### AIM OF THE EXERCISE
Below are entries; output exactly the lines from the one with "Task: Click the F value 14.28 for PBF" to the one with "Task: Click the 'Написать отзыв' button", both included, and nothing else.

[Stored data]
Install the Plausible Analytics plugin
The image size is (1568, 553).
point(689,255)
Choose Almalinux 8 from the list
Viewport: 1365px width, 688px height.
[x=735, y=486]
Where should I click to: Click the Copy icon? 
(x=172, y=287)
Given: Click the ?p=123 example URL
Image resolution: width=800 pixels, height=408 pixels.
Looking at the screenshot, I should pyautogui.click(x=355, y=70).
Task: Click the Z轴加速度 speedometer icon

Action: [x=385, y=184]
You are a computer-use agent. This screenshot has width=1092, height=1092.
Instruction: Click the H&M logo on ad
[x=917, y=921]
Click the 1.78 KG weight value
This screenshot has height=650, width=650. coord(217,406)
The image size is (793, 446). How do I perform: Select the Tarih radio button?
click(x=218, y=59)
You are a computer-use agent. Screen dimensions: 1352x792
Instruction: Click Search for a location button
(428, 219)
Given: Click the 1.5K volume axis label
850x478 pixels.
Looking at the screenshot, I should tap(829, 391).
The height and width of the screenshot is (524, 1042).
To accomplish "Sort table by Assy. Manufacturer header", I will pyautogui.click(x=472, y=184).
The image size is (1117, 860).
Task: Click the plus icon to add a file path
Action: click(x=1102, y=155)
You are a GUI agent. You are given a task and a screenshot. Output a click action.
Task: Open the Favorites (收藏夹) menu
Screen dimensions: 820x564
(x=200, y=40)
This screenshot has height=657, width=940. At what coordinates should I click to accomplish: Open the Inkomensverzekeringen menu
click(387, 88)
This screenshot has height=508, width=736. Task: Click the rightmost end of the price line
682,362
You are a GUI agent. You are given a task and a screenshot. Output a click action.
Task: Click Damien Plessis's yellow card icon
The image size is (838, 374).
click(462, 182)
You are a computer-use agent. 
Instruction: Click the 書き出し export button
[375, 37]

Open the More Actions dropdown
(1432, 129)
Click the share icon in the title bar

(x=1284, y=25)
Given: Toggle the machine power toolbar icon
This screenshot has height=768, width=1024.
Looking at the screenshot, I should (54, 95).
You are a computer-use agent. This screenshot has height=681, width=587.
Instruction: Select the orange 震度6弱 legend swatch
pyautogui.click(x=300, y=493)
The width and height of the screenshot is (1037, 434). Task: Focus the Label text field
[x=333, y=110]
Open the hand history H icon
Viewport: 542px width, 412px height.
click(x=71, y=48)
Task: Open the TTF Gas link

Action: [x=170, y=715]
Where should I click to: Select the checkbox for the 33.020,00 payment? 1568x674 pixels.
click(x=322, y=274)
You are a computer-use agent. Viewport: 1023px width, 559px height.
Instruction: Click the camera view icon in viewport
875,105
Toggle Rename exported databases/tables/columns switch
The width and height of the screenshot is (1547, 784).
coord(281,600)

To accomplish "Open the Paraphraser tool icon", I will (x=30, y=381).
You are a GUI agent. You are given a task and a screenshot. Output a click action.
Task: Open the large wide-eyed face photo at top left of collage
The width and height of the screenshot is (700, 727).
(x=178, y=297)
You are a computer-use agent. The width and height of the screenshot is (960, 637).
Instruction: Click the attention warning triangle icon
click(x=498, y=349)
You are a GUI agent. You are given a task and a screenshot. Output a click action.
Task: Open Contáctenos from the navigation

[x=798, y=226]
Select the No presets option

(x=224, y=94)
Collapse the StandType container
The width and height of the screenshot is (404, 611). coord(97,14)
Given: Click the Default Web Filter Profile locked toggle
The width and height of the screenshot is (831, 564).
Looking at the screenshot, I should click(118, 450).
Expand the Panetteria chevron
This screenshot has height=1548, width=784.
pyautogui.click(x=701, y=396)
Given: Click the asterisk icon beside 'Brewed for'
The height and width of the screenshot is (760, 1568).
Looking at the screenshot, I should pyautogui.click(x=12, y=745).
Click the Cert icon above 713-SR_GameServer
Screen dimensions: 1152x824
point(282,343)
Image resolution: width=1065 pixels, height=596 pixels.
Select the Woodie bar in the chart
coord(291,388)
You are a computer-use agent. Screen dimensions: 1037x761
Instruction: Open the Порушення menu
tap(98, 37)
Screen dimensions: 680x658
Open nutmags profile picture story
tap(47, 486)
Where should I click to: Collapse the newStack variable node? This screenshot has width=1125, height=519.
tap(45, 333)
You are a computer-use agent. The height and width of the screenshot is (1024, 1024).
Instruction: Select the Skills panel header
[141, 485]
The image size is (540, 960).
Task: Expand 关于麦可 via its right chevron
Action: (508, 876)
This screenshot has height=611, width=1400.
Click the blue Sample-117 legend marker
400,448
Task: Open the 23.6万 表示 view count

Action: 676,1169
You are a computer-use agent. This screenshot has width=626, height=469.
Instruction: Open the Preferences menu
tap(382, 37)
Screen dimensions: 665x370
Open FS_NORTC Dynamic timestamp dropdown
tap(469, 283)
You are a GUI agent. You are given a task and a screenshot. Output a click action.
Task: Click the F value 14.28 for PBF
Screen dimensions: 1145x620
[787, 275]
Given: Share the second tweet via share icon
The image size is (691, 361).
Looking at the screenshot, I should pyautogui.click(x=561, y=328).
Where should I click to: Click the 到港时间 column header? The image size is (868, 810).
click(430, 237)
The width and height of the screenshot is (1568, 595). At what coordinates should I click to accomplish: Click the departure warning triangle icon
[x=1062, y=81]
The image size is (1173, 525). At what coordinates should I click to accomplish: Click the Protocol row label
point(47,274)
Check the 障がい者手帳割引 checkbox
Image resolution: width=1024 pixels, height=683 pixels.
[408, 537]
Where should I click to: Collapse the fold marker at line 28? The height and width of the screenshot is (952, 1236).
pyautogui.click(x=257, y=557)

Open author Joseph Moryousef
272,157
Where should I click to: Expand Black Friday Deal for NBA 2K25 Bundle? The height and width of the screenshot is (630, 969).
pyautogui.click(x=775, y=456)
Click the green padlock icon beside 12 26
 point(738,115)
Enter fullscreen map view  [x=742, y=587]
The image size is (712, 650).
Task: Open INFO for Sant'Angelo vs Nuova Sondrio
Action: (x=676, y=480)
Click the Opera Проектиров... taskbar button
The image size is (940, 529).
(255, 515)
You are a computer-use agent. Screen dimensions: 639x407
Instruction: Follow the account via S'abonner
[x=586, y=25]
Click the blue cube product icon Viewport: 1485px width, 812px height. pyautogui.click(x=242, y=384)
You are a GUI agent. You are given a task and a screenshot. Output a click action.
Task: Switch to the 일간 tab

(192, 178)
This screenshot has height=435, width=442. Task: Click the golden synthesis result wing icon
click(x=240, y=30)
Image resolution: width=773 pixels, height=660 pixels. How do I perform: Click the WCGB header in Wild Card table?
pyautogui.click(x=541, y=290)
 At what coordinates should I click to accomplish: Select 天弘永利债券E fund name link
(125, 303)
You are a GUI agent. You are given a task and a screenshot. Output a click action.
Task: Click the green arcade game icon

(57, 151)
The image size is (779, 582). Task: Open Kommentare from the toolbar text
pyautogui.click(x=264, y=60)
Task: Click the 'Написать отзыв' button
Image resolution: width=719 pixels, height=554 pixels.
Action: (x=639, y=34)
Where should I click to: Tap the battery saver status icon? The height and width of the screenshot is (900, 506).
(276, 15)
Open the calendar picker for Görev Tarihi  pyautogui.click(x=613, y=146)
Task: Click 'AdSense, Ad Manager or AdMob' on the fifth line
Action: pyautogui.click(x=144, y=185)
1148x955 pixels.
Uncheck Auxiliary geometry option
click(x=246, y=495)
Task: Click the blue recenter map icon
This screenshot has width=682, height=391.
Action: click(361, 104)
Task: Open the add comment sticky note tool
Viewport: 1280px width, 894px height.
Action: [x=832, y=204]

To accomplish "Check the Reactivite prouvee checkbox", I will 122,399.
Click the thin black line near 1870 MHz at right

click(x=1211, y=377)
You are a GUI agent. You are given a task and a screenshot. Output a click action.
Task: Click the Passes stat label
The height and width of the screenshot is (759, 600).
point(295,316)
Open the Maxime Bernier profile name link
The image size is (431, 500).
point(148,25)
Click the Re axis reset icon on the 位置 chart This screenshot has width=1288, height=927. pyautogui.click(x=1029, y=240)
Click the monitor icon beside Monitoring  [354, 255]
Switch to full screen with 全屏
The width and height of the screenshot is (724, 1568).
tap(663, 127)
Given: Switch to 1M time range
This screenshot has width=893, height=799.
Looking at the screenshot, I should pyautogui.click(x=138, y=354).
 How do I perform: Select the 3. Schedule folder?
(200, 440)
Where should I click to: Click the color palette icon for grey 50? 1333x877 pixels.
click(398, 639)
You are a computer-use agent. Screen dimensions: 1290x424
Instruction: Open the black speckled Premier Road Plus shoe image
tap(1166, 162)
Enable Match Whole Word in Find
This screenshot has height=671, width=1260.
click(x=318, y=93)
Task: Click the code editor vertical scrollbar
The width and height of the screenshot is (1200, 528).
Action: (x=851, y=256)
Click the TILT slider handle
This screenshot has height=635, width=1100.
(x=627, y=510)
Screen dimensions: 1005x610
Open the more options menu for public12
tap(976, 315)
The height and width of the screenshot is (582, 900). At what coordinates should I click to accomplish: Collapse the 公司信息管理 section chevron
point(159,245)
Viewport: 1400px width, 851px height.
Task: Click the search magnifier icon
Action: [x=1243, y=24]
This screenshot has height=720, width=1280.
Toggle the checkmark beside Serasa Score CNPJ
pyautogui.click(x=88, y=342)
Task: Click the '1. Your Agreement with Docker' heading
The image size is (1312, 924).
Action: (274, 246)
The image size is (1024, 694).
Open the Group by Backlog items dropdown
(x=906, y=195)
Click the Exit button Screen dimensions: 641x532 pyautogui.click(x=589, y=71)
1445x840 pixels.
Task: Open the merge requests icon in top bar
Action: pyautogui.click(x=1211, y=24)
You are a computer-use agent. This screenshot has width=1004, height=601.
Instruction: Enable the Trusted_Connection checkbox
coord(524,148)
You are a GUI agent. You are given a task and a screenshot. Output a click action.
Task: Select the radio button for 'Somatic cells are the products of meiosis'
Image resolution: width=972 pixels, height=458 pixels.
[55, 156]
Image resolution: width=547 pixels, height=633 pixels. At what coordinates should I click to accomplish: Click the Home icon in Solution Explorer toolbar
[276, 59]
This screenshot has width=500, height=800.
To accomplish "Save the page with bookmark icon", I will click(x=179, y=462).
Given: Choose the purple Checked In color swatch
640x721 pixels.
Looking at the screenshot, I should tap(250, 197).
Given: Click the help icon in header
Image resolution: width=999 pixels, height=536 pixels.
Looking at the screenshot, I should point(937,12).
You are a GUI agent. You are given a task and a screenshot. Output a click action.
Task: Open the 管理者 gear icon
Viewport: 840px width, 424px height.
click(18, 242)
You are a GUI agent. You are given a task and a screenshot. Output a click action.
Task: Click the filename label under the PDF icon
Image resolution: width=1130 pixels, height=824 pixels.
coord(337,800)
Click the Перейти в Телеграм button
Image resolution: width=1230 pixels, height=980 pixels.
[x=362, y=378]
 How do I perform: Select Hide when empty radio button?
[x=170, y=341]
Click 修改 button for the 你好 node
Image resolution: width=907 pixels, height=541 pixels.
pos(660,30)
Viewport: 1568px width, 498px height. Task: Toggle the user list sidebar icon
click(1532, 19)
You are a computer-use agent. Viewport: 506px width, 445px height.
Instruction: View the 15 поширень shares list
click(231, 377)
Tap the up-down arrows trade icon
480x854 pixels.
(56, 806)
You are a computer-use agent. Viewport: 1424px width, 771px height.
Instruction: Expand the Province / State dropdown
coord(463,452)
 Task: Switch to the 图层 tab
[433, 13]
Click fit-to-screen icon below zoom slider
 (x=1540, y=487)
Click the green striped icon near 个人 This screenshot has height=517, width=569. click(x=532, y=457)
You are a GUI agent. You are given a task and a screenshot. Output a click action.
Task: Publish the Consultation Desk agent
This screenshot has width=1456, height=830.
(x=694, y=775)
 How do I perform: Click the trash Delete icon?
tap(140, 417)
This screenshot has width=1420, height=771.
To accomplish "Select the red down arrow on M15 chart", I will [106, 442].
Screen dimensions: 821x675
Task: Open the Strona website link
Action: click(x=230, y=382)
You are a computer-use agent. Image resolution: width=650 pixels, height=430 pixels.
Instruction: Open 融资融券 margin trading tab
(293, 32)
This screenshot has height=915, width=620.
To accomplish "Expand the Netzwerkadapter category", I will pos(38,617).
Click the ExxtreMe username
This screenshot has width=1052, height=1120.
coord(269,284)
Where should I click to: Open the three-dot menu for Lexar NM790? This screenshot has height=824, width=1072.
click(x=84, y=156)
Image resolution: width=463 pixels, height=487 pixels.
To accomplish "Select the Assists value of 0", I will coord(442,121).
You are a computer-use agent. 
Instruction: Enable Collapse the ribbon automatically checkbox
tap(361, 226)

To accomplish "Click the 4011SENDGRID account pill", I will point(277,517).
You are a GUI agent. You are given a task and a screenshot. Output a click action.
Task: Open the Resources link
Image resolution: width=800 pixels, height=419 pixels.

### EXPECTED ANSWER
Task: Click the F value 14.28 for PBF
Screen dimensions: 1145x620
[787, 275]
Given: Share the second tweet via share icon
The image size is (691, 361).
Looking at the screenshot, I should pyautogui.click(x=561, y=328).
Where should I click to: Click the 到港时间 column header? The image size is (868, 810).
click(430, 237)
The width and height of the screenshot is (1568, 595). At what coordinates should I click to accomplish: Click the departure warning triangle icon
[x=1062, y=81]
The image size is (1173, 525). At what coordinates should I click to accomplish: Click the Protocol row label
point(47,274)
Check the 障がい者手帳割引 checkbox
Image resolution: width=1024 pixels, height=683 pixels.
[408, 537]
Where should I click to: Collapse the fold marker at line 28? The height and width of the screenshot is (952, 1236).
pyautogui.click(x=257, y=557)

Open author Joseph Moryousef
272,157
Where should I click to: Expand Black Friday Deal for NBA 2K25 Bundle? The height and width of the screenshot is (630, 969).
pyautogui.click(x=775, y=456)
Click the green padlock icon beside 12 26
 point(738,115)
Enter fullscreen map view  [x=742, y=587]
The image size is (712, 650).
Task: Open INFO for Sant'Angelo vs Nuova Sondrio
Action: (x=676, y=480)
Click the Opera Проектиров... taskbar button
The image size is (940, 529).
(255, 515)
You are a computer-use agent. Screen dimensions: 639x407
Instruction: Follow the account via S'abonner
[x=586, y=25]
Click the blue cube product icon Viewport: 1485px width, 812px height. pyautogui.click(x=242, y=384)
You are a GUI agent. You are given a task and a screenshot. Output a click action.
Task: Switch to the 일간 tab

(192, 178)
This screenshot has height=435, width=442. Task: Click the golden synthesis result wing icon
click(x=240, y=30)
Image resolution: width=773 pixels, height=660 pixels. How do I perform: Click the WCGB header in Wild Card table?
pyautogui.click(x=541, y=290)
 At what coordinates should I click to accomplish: Select 天弘永利债券E fund name link
(125, 303)
You are a GUI agent. You are given a task and a screenshot. Output a click action.
Task: Click the green arcade game icon

(57, 151)
The image size is (779, 582). Task: Open Kommentare from the toolbar text
pyautogui.click(x=264, y=60)
Task: Click the 'Написать отзыв' button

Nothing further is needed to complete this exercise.